Question

Find a polar equation that has the same graph as the equation in $$x$$ and $$y.$$$$x^{2}=8 y$$

Answer

**step1** Recalling coordinate conversion formulas

To transform an equation from Cartesian coordinates ($$x$$, $$y$$) to polar coordinates ($$r$$, $$\theta$$), we utilize the fundamental relationships between these two systems:
The Cartesian coordinate $$x$$ is related to polar coordinates by $$x = r \cos \theta$$.
The Cartesian coordinate $$y$$ is related to polar coordinates by $$y = r \sin \theta$$.

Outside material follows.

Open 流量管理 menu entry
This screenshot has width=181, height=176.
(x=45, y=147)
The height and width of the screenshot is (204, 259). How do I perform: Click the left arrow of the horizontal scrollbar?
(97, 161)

**step2** Substituting Cartesian expressions with polar expressions

The given equation in Cartesian coordinates is $$x^2 = 8y$$.
We substitute the expressions for $$x$$ and $$y$$ from Step 1 into this equation:
$$(r \cos \theta)^2 = 8(r \sin \theta)$$

**step3** Simplifying to find the polar equation

Now, we simplify the equation obtained in Step 2 to express $$r$$ in terms of $$\theta$$:
First, expand the left side of the equation:
$$r^2 \cos^2 \theta = 8r \sin \theta$$
To solve for $$r$$, we can divide both sides of the equation by $$r$$. It's important to note that if $$r=0$$, then $$x=0$$ and $$y=0$$, which satisfies the original equation $$(0)^2 = 8(0)$$. The solution derived by dividing by $$r$$ typically includes this point.
Dividing by $$r$$ (assuming $$r \neq 0$$):
$$r \cos^2 \theta = 8 \sin \theta$$
Finally, isolate $$r$$ by dividing both sides by $$\cos^2 \theta$$:
$$r = \frac{8 \sin \theta}{\cos^2 \theta}$$
This expression can also be written using standard trigonometric identities: since $$\frac{\sin \theta}{\cos \theta} = \tan \theta$$ and $$\frac{1}{\cos \theta} = \sec \theta$$, we can rewrite the equation as:
$$r = 8 \left(\frac{\sin \theta}{\cos \theta}\right) \left(\frac{1}{\cos \theta}\right)$$
$$r = 8 \tan \theta \sec \theta$$
This is the polar equation that has the same graph as $$x^2 = 8y$$.